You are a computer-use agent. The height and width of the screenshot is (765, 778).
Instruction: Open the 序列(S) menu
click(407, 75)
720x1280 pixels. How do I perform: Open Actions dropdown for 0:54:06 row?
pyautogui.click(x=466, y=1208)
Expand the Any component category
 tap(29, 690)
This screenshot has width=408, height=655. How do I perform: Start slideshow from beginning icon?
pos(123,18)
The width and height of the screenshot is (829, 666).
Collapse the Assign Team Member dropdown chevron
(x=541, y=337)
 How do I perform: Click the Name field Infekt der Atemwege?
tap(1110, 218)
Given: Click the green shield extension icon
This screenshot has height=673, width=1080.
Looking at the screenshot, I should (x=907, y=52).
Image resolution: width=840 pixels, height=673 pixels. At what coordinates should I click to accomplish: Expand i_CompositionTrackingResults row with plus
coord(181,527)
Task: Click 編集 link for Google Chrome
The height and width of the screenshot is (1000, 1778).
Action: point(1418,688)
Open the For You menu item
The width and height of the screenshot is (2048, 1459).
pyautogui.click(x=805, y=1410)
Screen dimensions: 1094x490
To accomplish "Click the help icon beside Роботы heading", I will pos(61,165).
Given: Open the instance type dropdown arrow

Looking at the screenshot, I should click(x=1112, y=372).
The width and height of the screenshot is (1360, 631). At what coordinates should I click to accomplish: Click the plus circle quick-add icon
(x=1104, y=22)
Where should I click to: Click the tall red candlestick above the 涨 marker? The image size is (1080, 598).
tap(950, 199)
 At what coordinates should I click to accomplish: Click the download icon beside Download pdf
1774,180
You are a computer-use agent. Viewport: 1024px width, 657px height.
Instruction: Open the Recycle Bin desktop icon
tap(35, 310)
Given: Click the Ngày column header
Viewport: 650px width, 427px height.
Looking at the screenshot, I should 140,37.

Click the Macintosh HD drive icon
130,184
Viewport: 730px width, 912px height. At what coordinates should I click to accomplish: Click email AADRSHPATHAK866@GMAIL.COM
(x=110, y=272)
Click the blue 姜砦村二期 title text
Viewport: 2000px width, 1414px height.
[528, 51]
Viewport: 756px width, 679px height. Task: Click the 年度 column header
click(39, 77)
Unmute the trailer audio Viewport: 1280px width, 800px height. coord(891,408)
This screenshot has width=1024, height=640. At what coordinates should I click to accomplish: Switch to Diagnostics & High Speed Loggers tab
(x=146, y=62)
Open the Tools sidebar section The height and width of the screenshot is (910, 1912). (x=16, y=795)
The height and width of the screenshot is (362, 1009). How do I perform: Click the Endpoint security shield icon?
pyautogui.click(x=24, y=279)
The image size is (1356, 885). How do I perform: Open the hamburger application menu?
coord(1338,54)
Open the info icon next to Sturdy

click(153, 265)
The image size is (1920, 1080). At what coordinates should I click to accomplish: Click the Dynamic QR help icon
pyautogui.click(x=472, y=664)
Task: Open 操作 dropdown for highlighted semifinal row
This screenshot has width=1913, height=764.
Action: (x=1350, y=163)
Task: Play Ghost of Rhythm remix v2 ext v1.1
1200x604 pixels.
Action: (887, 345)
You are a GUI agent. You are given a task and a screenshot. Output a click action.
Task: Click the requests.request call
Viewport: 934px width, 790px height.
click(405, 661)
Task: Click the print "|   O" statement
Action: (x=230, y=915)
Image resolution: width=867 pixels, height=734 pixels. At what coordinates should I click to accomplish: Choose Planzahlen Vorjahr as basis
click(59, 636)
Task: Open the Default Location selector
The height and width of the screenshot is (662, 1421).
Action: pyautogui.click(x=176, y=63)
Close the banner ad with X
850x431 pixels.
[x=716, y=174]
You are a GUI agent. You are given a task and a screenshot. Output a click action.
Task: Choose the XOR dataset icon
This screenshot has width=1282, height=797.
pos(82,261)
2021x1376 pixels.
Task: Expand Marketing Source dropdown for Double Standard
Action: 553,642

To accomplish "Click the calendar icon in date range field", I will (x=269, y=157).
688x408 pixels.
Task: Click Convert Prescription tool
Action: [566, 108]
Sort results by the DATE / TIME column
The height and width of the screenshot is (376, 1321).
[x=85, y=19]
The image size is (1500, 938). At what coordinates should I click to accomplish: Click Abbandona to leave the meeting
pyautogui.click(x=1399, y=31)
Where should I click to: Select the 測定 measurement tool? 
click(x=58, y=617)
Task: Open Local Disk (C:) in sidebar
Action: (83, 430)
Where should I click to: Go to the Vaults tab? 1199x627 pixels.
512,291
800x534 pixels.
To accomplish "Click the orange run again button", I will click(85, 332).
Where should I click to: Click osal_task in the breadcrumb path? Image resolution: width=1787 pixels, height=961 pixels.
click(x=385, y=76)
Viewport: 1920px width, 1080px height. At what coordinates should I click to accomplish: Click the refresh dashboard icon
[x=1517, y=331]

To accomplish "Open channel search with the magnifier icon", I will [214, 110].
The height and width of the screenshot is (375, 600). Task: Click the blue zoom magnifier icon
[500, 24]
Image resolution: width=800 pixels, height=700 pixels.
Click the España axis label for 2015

■ **What is asked**
Copy all of the material above word for word, line by line.

■ **Solved exercise**
You are a computer-use agent. The height and width of the screenshot is (765, 778).
Instruction: Open the 序列(S) menu
click(407, 75)
720x1280 pixels. How do I perform: Open Actions dropdown for 0:54:06 row?
pyautogui.click(x=466, y=1208)
Expand the Any component category
 tap(29, 690)
This screenshot has width=408, height=655. How do I perform: Start slideshow from beginning icon?
pos(123,18)
The width and height of the screenshot is (829, 666).
Collapse the Assign Team Member dropdown chevron
(x=541, y=337)
 How do I perform: Click the Name field Infekt der Atemwege?
tap(1110, 218)
Given: Click the green shield extension icon
This screenshot has height=673, width=1080.
Looking at the screenshot, I should (x=907, y=52).
Image resolution: width=840 pixels, height=673 pixels. At what coordinates should I click to accomplish: Expand i_CompositionTrackingResults row with plus
coord(181,527)
Task: Click 編集 link for Google Chrome
The height and width of the screenshot is (1000, 1778).
Action: point(1418,688)
Open the For You menu item
The width and height of the screenshot is (2048, 1459).
pyautogui.click(x=805, y=1410)
Screen dimensions: 1094x490
To accomplish "Click the help icon beside Роботы heading", I will pos(61,165).
Given: Open the instance type dropdown arrow

Looking at the screenshot, I should click(x=1112, y=372).
The width and height of the screenshot is (1360, 631). At what coordinates should I click to accomplish: Click the plus circle quick-add icon
(x=1104, y=22)
Where should I click to: Click the tall red candlestick above the 涨 marker? The image size is (1080, 598).
tap(950, 199)
 At what coordinates should I click to accomplish: Click the download icon beside Download pdf
1774,180
You are a computer-use agent. Viewport: 1024px width, 657px height.
Instruction: Open the Recycle Bin desktop icon
tap(35, 310)
Given: Click the Ngày column header
Viewport: 650px width, 427px height.
Looking at the screenshot, I should 140,37.

Click the Macintosh HD drive icon
130,184
Viewport: 730px width, 912px height. At what coordinates should I click to accomplish: Click email AADRSHPATHAK866@GMAIL.COM
(x=110, y=272)
Click the blue 姜砦村二期 title text
Viewport: 2000px width, 1414px height.
[528, 51]
Viewport: 756px width, 679px height. Task: Click the 年度 column header
click(39, 77)
Unmute the trailer audio Viewport: 1280px width, 800px height. coord(891,408)
This screenshot has width=1024, height=640. At what coordinates should I click to accomplish: Switch to Diagnostics & High Speed Loggers tab
(x=146, y=62)
Open the Tools sidebar section The height and width of the screenshot is (910, 1912). (x=16, y=795)
The height and width of the screenshot is (362, 1009). How do I perform: Click the Endpoint security shield icon?
pyautogui.click(x=24, y=279)
The image size is (1356, 885). How do I perform: Open the hamburger application menu?
coord(1338,54)
Open the info icon next to Sturdy

click(153, 265)
The image size is (1920, 1080). At what coordinates should I click to accomplish: Click the Dynamic QR help icon
pyautogui.click(x=472, y=664)
Task: Open 操作 dropdown for highlighted semifinal row
This screenshot has width=1913, height=764.
Action: (x=1350, y=163)
Task: Play Ghost of Rhythm remix v2 ext v1.1
1200x604 pixels.
Action: (887, 345)
You are a GUI agent. You are given a task and a screenshot. Output a click action.
Task: Click the requests.request call
Viewport: 934px width, 790px height.
click(405, 661)
Task: Click the print "|   O" statement
Action: (x=230, y=915)
Image resolution: width=867 pixels, height=734 pixels. At what coordinates should I click to accomplish: Choose Planzahlen Vorjahr as basis
click(59, 636)
Task: Open the Default Location selector
The height and width of the screenshot is (662, 1421).
Action: pyautogui.click(x=176, y=63)
Close the banner ad with X
850x431 pixels.
[x=716, y=174]
You are a GUI agent. You are given a task and a screenshot. Output a click action.
Task: Choose the XOR dataset icon
This screenshot has width=1282, height=797.
pos(82,261)
2021x1376 pixels.
Task: Expand Marketing Source dropdown for Double Standard
Action: 553,642

To accomplish "Click the calendar icon in date range field", I will (x=269, y=157).
688x408 pixels.
Task: Click Convert Prescription tool
Action: [566, 108]
Sort results by the DATE / TIME column
The height and width of the screenshot is (376, 1321).
[x=85, y=19]
The image size is (1500, 938). At what coordinates should I click to accomplish: Click Abbandona to leave the meeting
pyautogui.click(x=1399, y=31)
Where should I click to: Select the 測定 measurement tool? 
click(x=58, y=617)
Task: Open Local Disk (C:) in sidebar
Action: (83, 430)
Where should I click to: Go to the Vaults tab? 1199x627 pixels.
512,291
800x534 pixels.
To accomplish "Click the orange run again button", I will click(85, 332).
Where should I click to: Click osal_task in the breadcrumb path? Image resolution: width=1787 pixels, height=961 pixels.
click(x=385, y=76)
Viewport: 1920px width, 1080px height. At what coordinates should I click to accomplish: Click the refresh dashboard icon
[x=1517, y=331]

To accomplish "Open channel search with the magnifier icon", I will [214, 110].
The height and width of the screenshot is (375, 600). Task: Click the blue zoom magnifier icon
[500, 24]
Image resolution: width=800 pixels, height=700 pixels.
Click the España axis label for 2015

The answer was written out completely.